(SUPPLIED DATA)

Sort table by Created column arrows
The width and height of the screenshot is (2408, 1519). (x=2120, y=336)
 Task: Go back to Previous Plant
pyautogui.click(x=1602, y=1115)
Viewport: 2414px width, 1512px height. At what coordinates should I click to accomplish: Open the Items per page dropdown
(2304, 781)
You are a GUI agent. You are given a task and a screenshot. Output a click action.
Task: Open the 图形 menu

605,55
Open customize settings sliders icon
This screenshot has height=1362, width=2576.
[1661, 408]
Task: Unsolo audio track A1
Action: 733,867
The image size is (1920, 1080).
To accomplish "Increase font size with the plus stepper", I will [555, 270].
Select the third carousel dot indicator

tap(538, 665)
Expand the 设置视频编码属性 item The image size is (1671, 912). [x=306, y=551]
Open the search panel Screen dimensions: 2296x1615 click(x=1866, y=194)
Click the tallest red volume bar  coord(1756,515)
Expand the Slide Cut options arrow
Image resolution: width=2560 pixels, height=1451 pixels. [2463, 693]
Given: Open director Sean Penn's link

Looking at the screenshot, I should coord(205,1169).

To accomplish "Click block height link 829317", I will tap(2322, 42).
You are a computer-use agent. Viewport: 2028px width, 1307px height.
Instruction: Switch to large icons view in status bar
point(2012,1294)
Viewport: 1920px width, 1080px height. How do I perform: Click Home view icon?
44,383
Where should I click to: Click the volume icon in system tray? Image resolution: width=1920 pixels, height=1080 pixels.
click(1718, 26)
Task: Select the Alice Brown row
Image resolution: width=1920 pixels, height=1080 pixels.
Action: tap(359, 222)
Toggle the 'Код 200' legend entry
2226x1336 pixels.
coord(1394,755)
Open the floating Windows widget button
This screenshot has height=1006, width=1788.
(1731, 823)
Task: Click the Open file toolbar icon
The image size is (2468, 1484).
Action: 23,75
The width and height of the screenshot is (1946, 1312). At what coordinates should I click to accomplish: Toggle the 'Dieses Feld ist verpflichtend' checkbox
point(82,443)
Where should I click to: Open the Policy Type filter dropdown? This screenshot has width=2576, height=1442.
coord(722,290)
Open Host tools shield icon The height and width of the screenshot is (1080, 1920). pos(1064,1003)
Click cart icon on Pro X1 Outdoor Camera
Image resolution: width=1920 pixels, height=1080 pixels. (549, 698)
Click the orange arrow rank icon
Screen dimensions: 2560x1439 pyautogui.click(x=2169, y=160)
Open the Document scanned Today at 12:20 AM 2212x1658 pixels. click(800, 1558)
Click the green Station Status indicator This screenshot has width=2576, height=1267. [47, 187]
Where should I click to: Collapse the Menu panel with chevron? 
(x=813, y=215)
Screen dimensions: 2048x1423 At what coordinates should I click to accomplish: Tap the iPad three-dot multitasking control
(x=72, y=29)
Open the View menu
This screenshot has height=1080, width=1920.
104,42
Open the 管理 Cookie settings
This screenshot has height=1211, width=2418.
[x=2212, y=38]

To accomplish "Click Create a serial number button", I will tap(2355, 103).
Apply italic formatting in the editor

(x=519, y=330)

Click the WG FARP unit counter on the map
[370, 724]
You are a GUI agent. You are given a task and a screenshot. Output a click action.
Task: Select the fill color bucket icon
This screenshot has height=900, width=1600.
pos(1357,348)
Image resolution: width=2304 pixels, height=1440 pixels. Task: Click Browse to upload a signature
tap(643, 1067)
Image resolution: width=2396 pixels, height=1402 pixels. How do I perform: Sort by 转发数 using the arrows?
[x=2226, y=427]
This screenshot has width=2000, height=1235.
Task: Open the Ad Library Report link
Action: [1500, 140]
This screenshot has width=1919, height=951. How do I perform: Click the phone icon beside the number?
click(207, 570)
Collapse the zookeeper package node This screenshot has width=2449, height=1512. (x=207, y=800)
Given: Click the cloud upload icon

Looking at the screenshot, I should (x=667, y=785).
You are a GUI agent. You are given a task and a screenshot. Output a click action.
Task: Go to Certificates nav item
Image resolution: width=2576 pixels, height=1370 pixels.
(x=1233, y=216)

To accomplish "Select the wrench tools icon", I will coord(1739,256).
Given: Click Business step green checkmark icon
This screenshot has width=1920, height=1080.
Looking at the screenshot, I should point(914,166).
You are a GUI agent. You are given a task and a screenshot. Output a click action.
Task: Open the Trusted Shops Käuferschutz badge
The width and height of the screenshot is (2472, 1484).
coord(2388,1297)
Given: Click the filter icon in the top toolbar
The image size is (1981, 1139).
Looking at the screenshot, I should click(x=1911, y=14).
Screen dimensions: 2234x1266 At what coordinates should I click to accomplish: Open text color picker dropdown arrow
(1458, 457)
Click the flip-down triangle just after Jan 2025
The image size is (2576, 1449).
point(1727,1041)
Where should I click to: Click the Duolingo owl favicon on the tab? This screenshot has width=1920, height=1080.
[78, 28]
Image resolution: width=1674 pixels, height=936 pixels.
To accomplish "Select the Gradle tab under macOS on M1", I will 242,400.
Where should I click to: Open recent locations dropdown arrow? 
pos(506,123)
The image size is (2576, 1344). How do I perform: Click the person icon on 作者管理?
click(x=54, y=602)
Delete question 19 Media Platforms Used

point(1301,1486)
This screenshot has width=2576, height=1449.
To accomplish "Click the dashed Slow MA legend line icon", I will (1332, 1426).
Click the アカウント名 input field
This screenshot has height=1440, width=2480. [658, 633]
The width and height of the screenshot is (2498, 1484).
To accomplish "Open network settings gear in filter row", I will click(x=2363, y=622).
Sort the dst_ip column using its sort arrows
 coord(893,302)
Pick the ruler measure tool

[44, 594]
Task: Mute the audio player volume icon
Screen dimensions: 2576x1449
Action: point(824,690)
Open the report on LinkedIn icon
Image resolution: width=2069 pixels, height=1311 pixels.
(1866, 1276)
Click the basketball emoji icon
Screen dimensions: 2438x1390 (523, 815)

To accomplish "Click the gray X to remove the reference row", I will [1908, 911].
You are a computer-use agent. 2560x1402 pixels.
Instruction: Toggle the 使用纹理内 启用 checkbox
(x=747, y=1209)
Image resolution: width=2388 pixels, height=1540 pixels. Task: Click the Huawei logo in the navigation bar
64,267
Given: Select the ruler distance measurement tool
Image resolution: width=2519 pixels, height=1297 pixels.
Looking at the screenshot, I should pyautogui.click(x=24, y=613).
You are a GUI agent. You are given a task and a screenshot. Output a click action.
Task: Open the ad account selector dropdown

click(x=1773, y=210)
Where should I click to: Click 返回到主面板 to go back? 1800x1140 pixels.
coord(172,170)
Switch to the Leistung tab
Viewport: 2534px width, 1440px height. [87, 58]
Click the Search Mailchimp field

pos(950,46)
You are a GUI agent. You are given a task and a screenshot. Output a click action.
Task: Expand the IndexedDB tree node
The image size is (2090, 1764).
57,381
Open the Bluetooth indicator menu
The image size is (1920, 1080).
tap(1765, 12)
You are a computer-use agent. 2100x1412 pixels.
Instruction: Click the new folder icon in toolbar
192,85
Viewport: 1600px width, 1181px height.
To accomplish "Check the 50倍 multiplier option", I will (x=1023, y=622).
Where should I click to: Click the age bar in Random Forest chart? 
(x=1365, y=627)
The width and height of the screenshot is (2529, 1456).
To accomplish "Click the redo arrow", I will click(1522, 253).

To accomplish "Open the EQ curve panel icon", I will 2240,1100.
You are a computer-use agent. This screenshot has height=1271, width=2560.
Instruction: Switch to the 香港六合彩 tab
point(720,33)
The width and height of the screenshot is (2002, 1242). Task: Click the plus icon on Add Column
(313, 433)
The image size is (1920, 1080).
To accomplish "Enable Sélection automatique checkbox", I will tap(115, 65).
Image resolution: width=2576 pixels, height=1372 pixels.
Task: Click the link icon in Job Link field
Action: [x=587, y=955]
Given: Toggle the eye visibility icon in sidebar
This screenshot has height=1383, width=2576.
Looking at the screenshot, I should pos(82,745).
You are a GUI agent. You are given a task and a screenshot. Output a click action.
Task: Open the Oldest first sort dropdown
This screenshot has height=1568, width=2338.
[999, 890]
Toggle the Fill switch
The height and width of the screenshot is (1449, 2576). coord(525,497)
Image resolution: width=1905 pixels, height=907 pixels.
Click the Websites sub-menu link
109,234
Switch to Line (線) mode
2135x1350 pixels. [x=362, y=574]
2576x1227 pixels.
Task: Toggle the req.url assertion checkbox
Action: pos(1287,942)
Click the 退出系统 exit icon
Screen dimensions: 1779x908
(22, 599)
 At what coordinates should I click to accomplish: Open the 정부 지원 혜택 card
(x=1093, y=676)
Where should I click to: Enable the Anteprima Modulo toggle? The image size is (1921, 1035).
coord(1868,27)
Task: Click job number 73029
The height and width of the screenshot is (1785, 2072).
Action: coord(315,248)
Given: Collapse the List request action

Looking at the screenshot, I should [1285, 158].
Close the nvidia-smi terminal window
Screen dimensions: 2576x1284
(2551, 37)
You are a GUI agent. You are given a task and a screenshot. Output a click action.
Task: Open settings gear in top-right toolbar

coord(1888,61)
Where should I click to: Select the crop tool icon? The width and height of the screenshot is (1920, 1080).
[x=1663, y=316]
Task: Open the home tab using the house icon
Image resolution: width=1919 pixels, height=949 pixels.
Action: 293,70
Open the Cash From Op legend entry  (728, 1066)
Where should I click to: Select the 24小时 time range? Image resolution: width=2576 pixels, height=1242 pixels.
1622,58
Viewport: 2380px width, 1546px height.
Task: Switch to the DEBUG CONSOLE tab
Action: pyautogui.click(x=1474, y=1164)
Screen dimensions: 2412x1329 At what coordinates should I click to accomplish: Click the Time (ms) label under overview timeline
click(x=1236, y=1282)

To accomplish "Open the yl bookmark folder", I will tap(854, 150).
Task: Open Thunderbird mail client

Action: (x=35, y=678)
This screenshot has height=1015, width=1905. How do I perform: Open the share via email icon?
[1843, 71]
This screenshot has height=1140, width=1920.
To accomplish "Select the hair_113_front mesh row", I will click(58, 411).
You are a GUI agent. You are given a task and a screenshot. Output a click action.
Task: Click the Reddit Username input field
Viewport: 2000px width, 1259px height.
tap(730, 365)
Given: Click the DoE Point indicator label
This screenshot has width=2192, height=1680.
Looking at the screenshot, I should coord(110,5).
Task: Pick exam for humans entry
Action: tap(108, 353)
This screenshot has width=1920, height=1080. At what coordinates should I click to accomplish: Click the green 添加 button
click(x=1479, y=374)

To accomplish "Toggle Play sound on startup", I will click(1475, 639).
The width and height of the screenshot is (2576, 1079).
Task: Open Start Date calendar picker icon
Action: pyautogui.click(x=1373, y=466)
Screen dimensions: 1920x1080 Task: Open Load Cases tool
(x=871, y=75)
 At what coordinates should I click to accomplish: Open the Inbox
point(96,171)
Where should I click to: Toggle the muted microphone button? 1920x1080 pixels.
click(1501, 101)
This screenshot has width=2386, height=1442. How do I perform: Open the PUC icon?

(End SUPPLIED DATA)

**WORK INSTRUCTION**. In the listing above, how many of the lines contain the string "computer"? Respond with the number alone.

**RESULT**. 4